Question

Find the exact solutions of the equation in the interval $$[0,2 \pi)$$.$$\tan 2 x-2 \cos x=0$$

Answer

**step1 Rewrite the equation using trigonometric identities**

The given equation involves $$\tan 2x$$. We can rewrite $$\tan 2x$$ using the identity $$\tan \theta = \frac{\sin \theta}{\cos \theta}$$. This introduces a denominator $$\cos 2x$$, so we must ensure that $$\cos 2x \neq 0$$ for any solutions we find. The identity for $$\sin 2x$$ is $$2 \sin x \cos x$$. For $$\cos 2x$$, we can use $$2 \cos^2 x - 1$$ as it will allow us to relate terms involving $$\cos x$$. Substitute these identities into the original equation.

$$\tan 2x - 2 \cos x = 0$$

$$\frac{\sin 2x}{\cos 2x} - 2 \cos x = 0$$

$$\frac{2 \sin x \cos x}{2 \cos^2 x - 1} - 2 \cos x = 0$$

**step2 Factor out common terms and separate into cases**

Observe that $$2 \cos x$$ is a common factor in both terms. Factor it out to simplify the equation. This leads to two possible cases for solutions.
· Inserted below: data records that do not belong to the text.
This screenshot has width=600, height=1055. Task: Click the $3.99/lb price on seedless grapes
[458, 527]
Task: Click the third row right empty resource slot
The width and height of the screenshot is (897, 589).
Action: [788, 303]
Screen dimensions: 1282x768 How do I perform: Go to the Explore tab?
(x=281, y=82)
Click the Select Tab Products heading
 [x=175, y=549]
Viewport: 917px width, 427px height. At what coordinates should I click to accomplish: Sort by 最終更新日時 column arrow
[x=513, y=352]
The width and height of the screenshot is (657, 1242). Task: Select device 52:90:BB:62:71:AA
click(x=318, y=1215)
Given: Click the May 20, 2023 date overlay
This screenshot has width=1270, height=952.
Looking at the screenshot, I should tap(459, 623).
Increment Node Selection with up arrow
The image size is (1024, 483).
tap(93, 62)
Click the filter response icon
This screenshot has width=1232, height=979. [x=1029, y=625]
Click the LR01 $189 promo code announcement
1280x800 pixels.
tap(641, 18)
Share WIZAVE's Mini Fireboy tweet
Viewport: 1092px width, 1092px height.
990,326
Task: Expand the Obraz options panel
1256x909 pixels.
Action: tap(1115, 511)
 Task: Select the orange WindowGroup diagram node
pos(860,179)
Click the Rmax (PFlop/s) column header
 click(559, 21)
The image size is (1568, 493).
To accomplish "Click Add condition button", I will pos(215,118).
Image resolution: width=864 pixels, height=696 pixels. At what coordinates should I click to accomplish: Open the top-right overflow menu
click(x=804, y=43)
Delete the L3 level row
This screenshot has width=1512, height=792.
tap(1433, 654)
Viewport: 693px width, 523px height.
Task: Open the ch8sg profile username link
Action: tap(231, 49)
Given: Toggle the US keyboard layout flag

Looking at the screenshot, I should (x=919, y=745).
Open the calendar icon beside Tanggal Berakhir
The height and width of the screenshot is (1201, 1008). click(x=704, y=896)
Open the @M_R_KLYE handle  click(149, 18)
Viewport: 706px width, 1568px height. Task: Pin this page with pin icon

$$2 \cos x \left( \frac{\sin x}{2 \cos^2 x - 1} - 1 \right) = 0$$

This equation holds if either $$2 \cos x = 0$$ or $$\frac{\sin x}{2 \cos^2 x - 1} - 1 = 0$$.

**step3 Solve Case 1: $$2 \cos x = 0$$**

Set the first factor equal to zero and solve for x in the interval $$[0, 2\pi)$$. This gives solutions for when $$\cos x = 0$$. We also need to verify that for these solutions, $$\cos 2x \neq 0$$, which means the original tangent term is well-defined. If $$x = \frac{\pi}{2}$$, then $$2x = \pi$$, and $$\cos \pi = -1 \neq 0$$. If $$x = \frac{3\pi}{2}$$, then $$2x = 3\pi$$, and $$\cos 3\pi = -1 \neq 0$$. Both solutions are valid.

$$2 \cos x = 0$$

$$\cos x = 0$$

$$x = \frac{\pi}{2}, \frac{3\pi}{2}$$

**step4 Solve Case 2: $$\frac{\sin x}{2 \cos^2 x - 1} - 1 = 0$$**

Set the second factor equal to zero and rearrange it. Recognize that $$2 \cos^2 x - 1$$ is an identity for $$\cos 2x$$. Then, convert the equation into a quadratic in terms of $$\sin x$$ using the identity $$\cos 2x = 1 - 2 \sin^2 x$$. Solve the resulting quadratic equation for $$\sin x$$. Let $$u = \sin x$$ to simplify the quadratic solution process.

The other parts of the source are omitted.